OBJECTIVE: Rewrite the items as a Markdown table, starting at the beginning and ending at the line that contains "coord(1059,273)". Use the columns Row and Line, and leave out blank lines.
— begin DATASET ENTRIES —
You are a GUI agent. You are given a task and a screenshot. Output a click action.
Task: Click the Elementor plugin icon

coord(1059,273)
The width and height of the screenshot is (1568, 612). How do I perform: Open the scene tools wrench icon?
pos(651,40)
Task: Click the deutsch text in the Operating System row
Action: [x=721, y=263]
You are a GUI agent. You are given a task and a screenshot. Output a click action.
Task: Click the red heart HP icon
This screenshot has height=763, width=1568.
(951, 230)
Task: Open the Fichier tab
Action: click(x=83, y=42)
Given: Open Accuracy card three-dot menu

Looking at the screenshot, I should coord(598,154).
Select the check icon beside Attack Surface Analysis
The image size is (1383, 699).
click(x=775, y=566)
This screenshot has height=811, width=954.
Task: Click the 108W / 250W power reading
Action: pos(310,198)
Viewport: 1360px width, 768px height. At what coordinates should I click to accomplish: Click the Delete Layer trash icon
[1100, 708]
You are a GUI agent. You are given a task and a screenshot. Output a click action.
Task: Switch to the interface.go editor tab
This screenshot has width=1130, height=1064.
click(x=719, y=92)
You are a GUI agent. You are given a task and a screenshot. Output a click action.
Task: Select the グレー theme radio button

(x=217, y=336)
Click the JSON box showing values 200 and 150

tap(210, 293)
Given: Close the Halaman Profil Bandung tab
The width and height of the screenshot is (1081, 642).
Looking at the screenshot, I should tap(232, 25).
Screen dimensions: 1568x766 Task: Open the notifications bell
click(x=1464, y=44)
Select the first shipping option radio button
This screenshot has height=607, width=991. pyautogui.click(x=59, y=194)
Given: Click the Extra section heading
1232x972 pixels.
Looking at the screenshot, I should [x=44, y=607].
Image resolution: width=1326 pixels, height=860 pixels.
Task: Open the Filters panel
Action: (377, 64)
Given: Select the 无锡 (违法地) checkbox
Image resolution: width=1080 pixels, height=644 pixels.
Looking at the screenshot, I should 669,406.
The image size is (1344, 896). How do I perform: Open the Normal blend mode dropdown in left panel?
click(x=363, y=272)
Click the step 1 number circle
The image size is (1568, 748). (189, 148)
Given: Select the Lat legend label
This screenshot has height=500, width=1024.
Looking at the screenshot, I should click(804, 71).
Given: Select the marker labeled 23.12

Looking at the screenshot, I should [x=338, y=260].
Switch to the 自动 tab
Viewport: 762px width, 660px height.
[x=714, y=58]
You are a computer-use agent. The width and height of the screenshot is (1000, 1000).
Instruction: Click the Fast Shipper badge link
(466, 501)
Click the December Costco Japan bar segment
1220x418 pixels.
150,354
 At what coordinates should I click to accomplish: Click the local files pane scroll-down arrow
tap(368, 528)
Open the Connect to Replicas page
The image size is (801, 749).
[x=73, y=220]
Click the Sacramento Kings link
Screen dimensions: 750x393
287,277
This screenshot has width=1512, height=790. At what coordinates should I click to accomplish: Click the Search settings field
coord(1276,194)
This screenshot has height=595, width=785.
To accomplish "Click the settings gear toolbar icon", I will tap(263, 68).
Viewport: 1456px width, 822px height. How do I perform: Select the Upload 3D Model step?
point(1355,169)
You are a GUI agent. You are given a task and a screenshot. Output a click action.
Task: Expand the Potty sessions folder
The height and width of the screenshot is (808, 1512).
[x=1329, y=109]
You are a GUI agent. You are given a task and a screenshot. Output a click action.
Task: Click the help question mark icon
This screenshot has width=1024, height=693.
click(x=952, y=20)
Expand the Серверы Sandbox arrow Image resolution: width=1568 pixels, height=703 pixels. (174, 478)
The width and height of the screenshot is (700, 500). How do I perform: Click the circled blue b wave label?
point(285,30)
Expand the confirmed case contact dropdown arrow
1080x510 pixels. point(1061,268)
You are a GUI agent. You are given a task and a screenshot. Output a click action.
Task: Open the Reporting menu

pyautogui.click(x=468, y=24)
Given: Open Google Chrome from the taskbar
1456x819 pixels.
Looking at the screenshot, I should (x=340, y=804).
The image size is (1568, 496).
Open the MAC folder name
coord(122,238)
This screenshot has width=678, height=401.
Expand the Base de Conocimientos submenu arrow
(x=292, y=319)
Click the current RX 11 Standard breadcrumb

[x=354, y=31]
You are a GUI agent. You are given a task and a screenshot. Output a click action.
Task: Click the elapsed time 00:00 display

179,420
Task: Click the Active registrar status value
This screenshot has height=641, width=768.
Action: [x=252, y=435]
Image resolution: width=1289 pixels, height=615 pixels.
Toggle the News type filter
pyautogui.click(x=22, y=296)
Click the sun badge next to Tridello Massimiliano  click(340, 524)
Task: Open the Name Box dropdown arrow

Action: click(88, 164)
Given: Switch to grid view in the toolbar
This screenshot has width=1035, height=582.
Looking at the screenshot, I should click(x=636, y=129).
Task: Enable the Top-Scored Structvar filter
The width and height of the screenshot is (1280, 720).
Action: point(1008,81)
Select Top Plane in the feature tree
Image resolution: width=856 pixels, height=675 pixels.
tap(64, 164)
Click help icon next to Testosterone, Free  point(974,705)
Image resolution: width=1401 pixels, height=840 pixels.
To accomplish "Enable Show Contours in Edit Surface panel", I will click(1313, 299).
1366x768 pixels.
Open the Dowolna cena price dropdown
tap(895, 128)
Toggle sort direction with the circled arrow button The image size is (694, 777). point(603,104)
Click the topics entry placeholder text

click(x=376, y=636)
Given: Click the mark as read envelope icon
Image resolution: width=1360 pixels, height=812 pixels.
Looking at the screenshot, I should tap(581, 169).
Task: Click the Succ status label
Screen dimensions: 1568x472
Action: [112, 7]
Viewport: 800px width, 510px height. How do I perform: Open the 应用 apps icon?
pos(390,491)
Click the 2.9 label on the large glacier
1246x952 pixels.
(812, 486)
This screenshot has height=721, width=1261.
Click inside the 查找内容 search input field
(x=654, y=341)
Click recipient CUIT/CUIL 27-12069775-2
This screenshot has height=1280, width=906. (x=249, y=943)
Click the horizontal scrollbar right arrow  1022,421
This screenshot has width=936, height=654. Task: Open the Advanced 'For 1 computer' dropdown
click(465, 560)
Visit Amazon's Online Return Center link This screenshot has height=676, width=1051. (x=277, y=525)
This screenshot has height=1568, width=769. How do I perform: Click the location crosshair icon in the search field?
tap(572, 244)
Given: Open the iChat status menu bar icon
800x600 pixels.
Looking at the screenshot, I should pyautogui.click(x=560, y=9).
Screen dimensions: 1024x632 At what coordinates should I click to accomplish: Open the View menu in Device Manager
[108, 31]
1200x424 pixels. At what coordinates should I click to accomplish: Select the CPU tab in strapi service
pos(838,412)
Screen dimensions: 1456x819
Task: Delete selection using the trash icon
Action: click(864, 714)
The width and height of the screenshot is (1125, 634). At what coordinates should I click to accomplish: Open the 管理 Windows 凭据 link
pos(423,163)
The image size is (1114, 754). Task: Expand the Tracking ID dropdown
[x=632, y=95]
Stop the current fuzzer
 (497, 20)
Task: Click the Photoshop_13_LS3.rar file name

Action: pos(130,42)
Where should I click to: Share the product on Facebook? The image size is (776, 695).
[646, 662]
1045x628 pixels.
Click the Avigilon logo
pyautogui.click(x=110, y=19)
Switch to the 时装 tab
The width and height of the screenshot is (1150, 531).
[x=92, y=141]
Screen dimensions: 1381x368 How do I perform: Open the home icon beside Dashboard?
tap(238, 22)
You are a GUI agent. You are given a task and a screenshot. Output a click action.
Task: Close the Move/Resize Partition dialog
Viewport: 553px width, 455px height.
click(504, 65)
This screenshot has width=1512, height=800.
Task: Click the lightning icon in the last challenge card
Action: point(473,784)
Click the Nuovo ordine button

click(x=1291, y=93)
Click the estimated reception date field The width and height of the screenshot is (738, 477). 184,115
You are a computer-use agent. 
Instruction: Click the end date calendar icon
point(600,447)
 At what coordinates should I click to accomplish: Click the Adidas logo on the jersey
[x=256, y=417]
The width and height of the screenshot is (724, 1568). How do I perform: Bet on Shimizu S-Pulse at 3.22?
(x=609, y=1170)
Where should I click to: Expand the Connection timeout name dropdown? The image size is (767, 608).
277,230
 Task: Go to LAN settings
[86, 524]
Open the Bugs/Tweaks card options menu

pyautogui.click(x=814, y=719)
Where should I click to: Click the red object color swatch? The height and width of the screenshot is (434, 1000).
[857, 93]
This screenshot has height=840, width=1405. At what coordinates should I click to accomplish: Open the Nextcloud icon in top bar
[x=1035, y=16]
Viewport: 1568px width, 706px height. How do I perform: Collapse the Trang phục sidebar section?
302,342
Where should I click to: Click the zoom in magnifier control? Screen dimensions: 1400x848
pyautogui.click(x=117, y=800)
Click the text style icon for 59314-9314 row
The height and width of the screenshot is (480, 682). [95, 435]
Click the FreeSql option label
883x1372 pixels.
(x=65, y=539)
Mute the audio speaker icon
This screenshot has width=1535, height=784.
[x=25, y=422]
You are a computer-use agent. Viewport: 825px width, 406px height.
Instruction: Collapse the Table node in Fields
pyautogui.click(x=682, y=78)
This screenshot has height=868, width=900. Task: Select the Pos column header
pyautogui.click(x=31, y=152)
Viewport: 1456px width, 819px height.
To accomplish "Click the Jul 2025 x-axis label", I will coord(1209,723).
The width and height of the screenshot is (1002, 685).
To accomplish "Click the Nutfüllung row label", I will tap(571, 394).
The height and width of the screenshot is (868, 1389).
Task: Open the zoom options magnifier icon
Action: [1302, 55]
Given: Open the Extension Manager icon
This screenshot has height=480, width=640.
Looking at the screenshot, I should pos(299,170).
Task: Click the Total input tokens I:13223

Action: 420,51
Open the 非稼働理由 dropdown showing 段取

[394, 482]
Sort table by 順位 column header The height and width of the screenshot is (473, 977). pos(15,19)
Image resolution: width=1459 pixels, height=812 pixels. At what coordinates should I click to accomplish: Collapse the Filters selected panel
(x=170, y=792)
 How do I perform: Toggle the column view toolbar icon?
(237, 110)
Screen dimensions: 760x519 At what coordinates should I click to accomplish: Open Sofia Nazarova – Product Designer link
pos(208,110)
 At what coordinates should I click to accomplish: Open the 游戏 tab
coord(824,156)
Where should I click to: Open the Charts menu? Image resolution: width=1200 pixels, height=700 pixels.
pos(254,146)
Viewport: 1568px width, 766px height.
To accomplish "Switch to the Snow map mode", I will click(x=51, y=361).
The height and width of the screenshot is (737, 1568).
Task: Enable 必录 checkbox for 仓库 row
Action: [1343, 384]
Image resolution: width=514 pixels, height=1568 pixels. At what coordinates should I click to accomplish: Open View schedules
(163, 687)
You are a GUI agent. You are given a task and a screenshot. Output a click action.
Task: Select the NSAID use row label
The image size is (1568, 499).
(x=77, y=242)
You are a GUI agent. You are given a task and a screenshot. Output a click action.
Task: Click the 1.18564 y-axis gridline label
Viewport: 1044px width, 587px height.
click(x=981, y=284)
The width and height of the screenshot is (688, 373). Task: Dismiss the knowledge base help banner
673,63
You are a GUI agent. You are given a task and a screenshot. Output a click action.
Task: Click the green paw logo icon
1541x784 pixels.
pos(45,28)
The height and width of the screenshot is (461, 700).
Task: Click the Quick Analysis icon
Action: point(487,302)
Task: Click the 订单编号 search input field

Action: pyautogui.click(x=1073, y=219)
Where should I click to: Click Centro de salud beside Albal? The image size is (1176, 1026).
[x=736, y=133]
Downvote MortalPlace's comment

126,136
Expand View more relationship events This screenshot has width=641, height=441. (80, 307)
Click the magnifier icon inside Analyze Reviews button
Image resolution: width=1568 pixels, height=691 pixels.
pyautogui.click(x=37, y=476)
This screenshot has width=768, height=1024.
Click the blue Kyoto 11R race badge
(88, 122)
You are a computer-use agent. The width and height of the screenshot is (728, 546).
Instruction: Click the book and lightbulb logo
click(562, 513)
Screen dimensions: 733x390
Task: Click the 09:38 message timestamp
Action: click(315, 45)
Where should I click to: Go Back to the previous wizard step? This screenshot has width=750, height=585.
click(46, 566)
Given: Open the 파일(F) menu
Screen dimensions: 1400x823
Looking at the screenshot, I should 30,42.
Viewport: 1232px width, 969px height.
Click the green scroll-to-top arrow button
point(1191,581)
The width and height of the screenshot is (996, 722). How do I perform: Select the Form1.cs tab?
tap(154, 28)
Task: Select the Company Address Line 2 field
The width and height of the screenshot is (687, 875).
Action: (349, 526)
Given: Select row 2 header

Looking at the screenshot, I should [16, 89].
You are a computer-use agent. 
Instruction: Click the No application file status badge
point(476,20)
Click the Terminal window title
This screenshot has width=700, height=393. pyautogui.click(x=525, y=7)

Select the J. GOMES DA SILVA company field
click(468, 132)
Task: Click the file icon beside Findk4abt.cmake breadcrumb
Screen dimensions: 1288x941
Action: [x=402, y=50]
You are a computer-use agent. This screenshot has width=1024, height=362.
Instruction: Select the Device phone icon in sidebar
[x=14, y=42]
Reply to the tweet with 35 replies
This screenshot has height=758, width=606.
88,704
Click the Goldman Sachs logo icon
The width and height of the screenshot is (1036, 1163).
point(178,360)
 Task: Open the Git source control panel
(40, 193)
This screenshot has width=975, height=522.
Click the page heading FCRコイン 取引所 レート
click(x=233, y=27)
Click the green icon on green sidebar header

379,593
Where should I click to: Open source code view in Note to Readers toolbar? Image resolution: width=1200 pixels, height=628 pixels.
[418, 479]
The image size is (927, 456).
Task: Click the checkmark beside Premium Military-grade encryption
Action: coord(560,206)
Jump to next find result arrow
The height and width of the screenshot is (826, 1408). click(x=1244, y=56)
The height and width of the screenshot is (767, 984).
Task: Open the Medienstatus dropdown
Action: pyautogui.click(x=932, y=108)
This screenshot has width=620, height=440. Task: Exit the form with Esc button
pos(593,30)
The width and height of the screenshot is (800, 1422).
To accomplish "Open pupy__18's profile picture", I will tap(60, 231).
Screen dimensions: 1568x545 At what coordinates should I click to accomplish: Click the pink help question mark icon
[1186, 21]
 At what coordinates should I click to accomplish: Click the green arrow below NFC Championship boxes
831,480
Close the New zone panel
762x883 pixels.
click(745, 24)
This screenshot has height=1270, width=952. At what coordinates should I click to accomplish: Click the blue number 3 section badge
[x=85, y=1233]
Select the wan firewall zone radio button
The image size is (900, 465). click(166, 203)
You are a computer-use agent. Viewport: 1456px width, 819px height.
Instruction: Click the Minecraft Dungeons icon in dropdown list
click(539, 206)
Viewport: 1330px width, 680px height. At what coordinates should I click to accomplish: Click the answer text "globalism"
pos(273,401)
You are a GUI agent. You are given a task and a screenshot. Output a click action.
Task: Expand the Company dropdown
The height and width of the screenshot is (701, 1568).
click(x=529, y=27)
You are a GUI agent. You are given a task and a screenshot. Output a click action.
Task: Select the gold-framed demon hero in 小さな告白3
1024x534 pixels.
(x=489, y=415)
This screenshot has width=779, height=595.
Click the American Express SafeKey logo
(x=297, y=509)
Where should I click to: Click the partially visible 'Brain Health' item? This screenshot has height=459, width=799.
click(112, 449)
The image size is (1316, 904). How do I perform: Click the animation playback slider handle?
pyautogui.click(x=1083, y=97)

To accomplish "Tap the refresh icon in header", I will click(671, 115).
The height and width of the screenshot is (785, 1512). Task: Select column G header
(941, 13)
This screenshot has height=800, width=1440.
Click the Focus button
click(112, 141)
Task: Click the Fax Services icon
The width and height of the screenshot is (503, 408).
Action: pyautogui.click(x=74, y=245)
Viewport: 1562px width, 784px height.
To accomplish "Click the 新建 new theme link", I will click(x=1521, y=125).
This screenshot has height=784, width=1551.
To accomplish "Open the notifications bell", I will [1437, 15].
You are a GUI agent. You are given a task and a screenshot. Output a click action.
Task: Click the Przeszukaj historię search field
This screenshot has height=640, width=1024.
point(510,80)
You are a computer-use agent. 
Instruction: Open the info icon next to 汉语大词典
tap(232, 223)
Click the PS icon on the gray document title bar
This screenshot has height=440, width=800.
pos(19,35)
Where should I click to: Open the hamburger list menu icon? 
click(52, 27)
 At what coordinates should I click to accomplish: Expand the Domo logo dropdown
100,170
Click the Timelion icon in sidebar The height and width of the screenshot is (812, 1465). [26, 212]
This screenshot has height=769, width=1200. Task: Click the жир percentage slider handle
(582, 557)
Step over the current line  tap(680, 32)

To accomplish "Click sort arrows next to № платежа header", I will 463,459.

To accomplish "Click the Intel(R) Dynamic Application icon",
— end DATASET ENTRIES —
RIGHT ANSWER:
| Row | Line |
|---|---|
| 1 | You are a GUI agent. You are given a task and a screenshot. Output a click action. |
| 2 | Task: Click the Elementor plugin icon |
| 3 | coord(1059,273) |